REQUIREMENT: Only the lines from the one containing "Where should I click to: Open" to the end of the records should be given again, word for word and in full.
*** Opening of RECORDS SHOWN ***
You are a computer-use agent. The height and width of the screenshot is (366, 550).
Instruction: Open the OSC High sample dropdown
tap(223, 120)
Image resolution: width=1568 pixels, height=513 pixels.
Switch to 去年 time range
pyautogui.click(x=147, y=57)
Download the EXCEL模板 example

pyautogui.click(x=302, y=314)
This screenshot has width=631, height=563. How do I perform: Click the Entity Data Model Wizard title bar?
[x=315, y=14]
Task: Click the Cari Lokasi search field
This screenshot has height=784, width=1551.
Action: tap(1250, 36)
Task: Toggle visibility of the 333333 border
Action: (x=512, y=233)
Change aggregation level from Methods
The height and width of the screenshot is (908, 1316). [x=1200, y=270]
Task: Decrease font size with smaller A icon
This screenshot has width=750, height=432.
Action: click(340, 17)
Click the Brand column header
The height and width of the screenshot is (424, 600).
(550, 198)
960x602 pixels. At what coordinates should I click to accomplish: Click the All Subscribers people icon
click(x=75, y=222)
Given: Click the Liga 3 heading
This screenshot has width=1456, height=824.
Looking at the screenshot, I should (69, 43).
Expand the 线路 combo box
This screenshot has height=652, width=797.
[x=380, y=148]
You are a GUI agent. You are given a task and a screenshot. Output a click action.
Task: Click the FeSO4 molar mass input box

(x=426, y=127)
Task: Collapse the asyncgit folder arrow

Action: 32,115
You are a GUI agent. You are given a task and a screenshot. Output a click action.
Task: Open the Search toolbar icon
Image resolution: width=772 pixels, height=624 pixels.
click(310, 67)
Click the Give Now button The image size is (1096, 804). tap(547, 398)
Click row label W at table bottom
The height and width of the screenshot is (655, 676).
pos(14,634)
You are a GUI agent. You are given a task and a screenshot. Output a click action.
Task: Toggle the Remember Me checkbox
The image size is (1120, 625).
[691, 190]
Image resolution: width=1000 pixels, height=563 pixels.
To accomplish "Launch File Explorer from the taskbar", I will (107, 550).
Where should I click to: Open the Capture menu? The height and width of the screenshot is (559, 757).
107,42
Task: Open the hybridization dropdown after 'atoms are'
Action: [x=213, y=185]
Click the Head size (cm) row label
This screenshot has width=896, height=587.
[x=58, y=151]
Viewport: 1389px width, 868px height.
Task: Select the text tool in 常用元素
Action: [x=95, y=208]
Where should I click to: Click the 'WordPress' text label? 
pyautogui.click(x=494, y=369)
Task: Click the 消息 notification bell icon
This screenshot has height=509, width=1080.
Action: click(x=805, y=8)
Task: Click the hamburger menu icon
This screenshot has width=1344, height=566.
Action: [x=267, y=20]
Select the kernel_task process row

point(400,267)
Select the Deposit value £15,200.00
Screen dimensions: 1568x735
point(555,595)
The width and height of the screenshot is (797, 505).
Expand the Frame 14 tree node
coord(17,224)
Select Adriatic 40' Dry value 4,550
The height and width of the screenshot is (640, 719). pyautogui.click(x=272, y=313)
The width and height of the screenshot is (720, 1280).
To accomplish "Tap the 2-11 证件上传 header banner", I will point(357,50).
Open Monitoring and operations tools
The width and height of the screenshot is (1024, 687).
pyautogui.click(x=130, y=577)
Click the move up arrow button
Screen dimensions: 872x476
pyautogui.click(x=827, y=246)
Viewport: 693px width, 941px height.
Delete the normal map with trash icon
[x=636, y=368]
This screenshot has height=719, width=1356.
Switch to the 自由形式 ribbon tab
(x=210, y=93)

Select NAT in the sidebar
*** Close of RECORDS SHOWN ***
ANSWER AREA:
Where should I click to: Open the Capture menu? The height and width of the screenshot is (559, 757).
107,42
Task: Open the hybridization dropdown after 'atoms are'
Action: [x=213, y=185]
Click the Head size (cm) row label
This screenshot has width=896, height=587.
[x=58, y=151]
Viewport: 1389px width, 868px height.
Task: Select the text tool in 常用元素
Action: [x=95, y=208]
Where should I click to: Click the 'WordPress' text label? 
pyautogui.click(x=494, y=369)
Task: Click the 消息 notification bell icon
This screenshot has height=509, width=1080.
Action: click(x=805, y=8)
Task: Click the hamburger menu icon
This screenshot has width=1344, height=566.
Action: [x=267, y=20]
Select the kernel_task process row

point(400,267)
Select the Deposit value £15,200.00
Screen dimensions: 1568x735
point(555,595)
The width and height of the screenshot is (797, 505).
Expand the Frame 14 tree node
coord(17,224)
Select Adriatic 40' Dry value 4,550
The height and width of the screenshot is (640, 719). pyautogui.click(x=272, y=313)
The width and height of the screenshot is (720, 1280).
To accomplish "Tap the 2-11 证件上传 header banner", I will point(357,50).
Open Monitoring and operations tools
The width and height of the screenshot is (1024, 687).
pyautogui.click(x=130, y=577)
Click the move up arrow button
Screen dimensions: 872x476
pyautogui.click(x=827, y=246)
Viewport: 693px width, 941px height.
Delete the normal map with trash icon
[x=636, y=368]
This screenshot has height=719, width=1356.
Switch to the 自由形式 ribbon tab
(x=210, y=93)

Select NAT in the sidebar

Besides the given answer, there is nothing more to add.